Exercise goal: Reproduce verbatim only the lines from the one containing "Task: Click the VERSAND row label" through the last line below, both included.

Provided records:
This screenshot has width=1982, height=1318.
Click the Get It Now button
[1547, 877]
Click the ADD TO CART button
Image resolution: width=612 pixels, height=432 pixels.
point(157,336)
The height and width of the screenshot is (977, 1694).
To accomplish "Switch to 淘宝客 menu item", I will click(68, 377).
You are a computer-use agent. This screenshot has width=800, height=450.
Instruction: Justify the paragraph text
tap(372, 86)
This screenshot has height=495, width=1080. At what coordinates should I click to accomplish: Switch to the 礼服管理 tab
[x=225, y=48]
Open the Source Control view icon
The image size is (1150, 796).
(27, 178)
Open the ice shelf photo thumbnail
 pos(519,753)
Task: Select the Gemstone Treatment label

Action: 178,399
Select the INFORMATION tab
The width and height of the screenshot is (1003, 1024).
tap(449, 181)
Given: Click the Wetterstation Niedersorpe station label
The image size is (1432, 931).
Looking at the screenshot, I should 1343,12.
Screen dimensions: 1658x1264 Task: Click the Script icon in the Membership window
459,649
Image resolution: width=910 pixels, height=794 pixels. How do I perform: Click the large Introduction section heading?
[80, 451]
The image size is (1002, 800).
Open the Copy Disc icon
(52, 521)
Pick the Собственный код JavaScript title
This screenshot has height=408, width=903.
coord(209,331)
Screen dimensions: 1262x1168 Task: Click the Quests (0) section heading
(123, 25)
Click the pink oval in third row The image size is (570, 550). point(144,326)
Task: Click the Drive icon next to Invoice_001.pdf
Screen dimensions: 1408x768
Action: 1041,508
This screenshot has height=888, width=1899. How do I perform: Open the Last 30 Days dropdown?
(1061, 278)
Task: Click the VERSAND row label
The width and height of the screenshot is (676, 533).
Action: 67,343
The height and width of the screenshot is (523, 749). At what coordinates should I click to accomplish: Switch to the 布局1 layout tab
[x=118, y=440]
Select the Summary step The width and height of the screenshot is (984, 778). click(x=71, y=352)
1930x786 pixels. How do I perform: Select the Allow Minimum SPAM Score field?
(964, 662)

Written answer:
Task: Click the VERSAND row label
The width and height of the screenshot is (676, 533).
Action: 67,343
The height and width of the screenshot is (523, 749). At what coordinates should I click to accomplish: Switch to the 布局1 layout tab
[x=118, y=440]
Select the Summary step The width and height of the screenshot is (984, 778). click(x=71, y=352)
1930x786 pixels. How do I perform: Select the Allow Minimum SPAM Score field?
(964, 662)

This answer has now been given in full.